According to 2014 National Survey on Drug Use and Health (NSDUH) figures, there were about 21.4 million people over 12 years of age battling with substance addiction in the US.
As healthcare givers have been trying to find ways of helping people overcome their substance dependencies, Yoga has gradually been making its way into the fold. It is to this wonderful ancient practice that users have turned to help them overcome their addictions.
There are several different underlying reasons that push people over the edge and into addiction and substance abuse. Addiction and dependencies can frequently stem from an underlying sense of personal inadequacy and a feeling of being unable to cope with life. Some might chose to escape the stresses they no longer wish to live with by completely overhauling their lives and shifting career or country. Others, however, find the impermanent highs of substance abuse as their coping mechanism.
As an entirely natural means of "rewiring" the brain, Yoga (and meditation) can well serve those who need an alternative way of channeling their energies (no pun intended). This wonderful ancient practice provides substance abusers with a means to create an internal quiet space that shifts their focus towards something more positive. It's the basis for a new ability to create a quiet and calm spot for the body and mind, away from the endless cravings.
Combining asana and breath exercises, Yoga can be used to encourage feelings of peace and comfort that far outlast the highs of nicotine, alcohol or any other substance. Alongside meditation, Yoga helps substance abusers develop a more positive relationship with their body and who they are as people. Not only that, but the self-esteem is increased, as the Yoga practice helps navigate and find the happiness within than without.
It may not get them on the path of establishing that we're all one big soul, no different from each other. But Yoga does at least have the benefit of creating positivity, increased happiness and balance, and inner calm than any substance can. It causes a fundamental shift in thinking as a deeper awareness of the inner self is created, allowing substance abusers to tap into their inner strength the natural way. Who hasn't finished an invigorating Yoga practice on an energy high that can't be described?
In a past life, when I was still a journalist, I resorted to a fairly potent, and not very healthy, mix of nicotine, and to some extent alcohol, to get through the daily stresses. Mixed with very low self-confidence, it's not overly hard to see how, in my pre-Yoga days, I felt this was a really awesome solution.
Yet once I started practicing Yoga, I found a most excellent method to regulate and more effectively control the stresses that caused my dependencies.
Meditation and pranayama, in particular, became the means with which I could alter in my mind how I approached my life. It also helped me create a greater comfort level with who I was in my own skin (and even if my editor at the time didn't think I could write particularly well, Yoga did at least help me respond with a fairly sanguine smile and a shake of the head). The changes didn't end there either. With my ego kept under control and a more equalized approach to how I coped with daily stresses and angry people (including myself!), I slowly became less and less dependent. I also found a means to cope with the discomforts of my need for nicotine – and as time when on and my lungs recovered, I found my asana practice also massively improved.
My own experiences may not have been quite on the same level as an abuser of hard drugs, but as a whole, a regular Yoga practice helps its practitioners balance out the chemicals in the brain. It helps make one happier, far less depressed and increase the sense of being able to cope with life's struggles. It's also a great way to find physical balance and let go, not only of all the toxins that have built up in the body, but also of those cords that attach one to the addiction.

TASK LIST -
A: In the text on yoga and addiction, why did the writer's asana practice improve so much?
B: Translate this sentence from the text on yoga and addiction into Spanish: "Addiction and dependencies can frequently stem from an underlying sense of personal inadequacy and a feeling of being unable to cope with life."
C: Reproduce the passage of the text on yoga and addiction from "There are several" up to and including "their coping mechanism.", unchanged.

INFORMATION -
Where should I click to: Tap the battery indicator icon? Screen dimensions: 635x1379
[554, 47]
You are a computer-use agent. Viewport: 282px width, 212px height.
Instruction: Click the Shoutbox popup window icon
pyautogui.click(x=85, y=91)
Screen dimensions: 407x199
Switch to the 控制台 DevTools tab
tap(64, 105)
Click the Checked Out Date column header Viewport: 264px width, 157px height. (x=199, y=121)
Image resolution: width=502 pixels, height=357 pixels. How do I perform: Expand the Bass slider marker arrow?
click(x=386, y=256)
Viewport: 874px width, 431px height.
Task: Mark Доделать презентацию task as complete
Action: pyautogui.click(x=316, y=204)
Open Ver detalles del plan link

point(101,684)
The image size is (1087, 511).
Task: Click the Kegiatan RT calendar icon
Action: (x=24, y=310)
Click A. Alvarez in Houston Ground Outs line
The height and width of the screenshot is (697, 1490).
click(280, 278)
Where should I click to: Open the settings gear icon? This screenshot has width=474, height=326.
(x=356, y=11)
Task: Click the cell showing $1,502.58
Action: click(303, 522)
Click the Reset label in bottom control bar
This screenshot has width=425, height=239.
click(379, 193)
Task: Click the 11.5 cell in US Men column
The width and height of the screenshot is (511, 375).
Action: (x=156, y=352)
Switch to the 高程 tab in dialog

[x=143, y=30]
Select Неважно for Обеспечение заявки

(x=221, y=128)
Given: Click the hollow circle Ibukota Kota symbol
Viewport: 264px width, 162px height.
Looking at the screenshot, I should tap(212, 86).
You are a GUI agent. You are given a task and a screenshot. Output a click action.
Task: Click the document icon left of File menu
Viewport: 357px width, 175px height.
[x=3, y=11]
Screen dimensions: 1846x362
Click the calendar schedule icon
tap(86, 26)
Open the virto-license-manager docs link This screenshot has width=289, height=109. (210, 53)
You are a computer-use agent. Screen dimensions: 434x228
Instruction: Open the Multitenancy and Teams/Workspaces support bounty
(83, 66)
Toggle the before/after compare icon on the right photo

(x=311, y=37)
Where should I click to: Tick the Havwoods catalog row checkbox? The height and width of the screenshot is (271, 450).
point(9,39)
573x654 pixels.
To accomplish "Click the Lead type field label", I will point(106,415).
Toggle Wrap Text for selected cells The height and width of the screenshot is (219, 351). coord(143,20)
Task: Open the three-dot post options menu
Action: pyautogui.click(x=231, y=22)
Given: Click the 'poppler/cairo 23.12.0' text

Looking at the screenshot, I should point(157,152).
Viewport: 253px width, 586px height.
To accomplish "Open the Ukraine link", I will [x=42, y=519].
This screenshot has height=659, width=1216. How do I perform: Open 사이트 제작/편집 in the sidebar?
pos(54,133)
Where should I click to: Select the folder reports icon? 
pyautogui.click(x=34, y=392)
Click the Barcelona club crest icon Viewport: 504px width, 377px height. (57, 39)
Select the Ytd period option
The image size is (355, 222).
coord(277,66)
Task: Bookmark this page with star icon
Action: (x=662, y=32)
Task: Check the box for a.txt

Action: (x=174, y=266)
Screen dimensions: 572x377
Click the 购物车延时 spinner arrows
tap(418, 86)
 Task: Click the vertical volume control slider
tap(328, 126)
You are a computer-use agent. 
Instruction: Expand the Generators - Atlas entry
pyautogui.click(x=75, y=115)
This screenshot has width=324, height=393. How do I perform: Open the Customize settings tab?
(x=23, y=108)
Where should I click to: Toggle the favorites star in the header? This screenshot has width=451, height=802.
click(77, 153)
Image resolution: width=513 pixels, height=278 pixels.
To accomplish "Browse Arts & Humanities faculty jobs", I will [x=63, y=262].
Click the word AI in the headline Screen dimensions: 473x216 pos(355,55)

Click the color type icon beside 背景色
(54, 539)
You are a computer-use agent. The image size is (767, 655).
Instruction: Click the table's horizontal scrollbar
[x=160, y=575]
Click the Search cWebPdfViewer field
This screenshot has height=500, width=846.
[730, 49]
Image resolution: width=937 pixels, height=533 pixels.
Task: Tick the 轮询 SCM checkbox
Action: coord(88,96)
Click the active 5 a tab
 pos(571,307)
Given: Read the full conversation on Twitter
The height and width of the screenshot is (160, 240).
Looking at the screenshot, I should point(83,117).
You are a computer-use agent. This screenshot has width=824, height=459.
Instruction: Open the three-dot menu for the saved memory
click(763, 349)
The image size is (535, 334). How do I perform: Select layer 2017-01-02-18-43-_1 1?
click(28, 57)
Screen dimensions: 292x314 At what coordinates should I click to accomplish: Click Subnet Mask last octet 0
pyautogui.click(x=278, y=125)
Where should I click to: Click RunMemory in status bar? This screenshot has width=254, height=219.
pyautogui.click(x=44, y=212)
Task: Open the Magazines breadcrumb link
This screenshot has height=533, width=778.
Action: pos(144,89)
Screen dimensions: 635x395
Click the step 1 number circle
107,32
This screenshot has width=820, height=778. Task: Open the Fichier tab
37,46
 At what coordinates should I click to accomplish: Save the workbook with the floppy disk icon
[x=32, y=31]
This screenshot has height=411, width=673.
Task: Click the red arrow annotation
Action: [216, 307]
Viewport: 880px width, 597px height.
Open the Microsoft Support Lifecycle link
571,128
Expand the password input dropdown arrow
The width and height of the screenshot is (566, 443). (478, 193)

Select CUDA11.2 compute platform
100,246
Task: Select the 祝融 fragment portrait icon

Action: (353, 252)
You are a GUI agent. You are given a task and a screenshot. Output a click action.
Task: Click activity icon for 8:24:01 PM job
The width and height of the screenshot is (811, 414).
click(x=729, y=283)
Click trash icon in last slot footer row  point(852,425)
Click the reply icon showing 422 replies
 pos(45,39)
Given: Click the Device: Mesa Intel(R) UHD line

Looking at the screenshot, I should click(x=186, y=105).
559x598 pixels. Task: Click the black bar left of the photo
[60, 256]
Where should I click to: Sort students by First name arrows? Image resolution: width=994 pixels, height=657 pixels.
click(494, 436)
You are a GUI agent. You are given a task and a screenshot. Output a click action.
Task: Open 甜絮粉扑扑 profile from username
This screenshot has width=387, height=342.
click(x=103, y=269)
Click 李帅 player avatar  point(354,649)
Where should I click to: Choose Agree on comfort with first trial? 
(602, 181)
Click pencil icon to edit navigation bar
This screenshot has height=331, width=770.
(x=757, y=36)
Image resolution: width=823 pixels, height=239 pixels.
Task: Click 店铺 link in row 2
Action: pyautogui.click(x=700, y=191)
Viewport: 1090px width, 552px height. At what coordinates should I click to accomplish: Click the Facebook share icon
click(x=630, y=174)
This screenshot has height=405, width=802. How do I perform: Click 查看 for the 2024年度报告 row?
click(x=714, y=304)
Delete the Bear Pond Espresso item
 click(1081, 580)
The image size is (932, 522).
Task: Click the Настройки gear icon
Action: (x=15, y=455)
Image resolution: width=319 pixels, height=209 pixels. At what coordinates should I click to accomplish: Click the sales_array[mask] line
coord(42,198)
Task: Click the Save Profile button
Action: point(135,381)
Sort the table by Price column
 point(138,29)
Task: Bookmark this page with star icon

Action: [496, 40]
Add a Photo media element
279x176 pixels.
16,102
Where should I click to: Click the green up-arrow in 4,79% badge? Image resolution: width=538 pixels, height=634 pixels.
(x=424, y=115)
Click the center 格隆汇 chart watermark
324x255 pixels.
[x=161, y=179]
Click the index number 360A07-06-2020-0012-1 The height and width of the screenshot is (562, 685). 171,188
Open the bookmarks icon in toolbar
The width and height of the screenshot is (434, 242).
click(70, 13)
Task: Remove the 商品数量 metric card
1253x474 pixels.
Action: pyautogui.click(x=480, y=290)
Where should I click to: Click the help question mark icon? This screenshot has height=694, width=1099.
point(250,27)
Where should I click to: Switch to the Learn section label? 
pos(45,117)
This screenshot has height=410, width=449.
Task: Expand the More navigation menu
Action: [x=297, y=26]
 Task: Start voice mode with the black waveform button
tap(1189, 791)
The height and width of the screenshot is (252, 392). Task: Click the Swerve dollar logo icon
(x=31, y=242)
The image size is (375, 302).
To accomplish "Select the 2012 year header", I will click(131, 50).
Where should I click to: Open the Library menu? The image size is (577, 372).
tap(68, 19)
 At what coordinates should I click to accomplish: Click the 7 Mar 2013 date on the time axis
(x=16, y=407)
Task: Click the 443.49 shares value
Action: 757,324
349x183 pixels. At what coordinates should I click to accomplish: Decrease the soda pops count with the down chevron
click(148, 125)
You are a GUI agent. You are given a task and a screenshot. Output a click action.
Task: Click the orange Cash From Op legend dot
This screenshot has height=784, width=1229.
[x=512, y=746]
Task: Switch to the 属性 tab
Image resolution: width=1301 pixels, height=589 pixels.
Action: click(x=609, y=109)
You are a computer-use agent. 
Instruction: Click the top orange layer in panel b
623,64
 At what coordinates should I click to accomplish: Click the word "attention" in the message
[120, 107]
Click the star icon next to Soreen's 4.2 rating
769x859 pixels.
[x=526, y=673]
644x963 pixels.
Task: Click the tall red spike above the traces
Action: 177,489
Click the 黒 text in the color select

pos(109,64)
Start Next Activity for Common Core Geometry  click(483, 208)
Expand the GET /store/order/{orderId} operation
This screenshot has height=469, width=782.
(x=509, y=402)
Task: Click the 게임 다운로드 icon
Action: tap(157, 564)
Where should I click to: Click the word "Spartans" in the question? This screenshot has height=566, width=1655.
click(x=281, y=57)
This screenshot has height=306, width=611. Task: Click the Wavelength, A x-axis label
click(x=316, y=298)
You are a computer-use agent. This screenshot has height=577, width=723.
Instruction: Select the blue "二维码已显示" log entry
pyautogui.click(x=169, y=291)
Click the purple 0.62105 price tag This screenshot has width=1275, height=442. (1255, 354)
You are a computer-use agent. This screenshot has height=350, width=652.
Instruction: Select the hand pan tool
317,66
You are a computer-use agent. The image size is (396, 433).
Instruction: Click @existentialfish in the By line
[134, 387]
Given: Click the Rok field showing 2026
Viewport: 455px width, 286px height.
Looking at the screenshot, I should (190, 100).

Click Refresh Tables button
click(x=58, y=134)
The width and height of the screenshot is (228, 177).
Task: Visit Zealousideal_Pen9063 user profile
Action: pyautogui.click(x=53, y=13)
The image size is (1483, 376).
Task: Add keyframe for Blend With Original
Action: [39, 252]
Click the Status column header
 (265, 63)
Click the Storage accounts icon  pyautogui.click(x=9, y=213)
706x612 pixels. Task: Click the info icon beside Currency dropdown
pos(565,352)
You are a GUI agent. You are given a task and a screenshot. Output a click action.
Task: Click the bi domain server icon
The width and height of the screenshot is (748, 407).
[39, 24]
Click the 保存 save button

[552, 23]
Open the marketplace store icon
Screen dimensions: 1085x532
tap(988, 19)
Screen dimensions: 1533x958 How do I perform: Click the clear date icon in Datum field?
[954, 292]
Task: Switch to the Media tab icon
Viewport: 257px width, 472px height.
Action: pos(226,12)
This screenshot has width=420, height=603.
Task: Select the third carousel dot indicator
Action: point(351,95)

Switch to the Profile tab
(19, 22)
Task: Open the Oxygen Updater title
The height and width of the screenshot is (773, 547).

EXPECTED RESPONSES -
A: It improved as time went on and the writer's lungs recovered.

B: La adicción y las dependencias pueden surgir con frecuencia de un sentimiento subyacente de insuficiencia personal y de la sensación de no ser capaz de afrontar la vida.

C:
There are several different underlying reasons that push people over the edge and into addiction and substance abuse. Addiction and dependencies can frequently stem from an underlying sense of personal inadequacy and a feeling of being unable to cope with life. Some might chose to escape the stresses they no longer wish to live with by completely overhauling their lives and shifting career or country. Others, however, find the impermanent highs of substance abuse as their coping mechanism.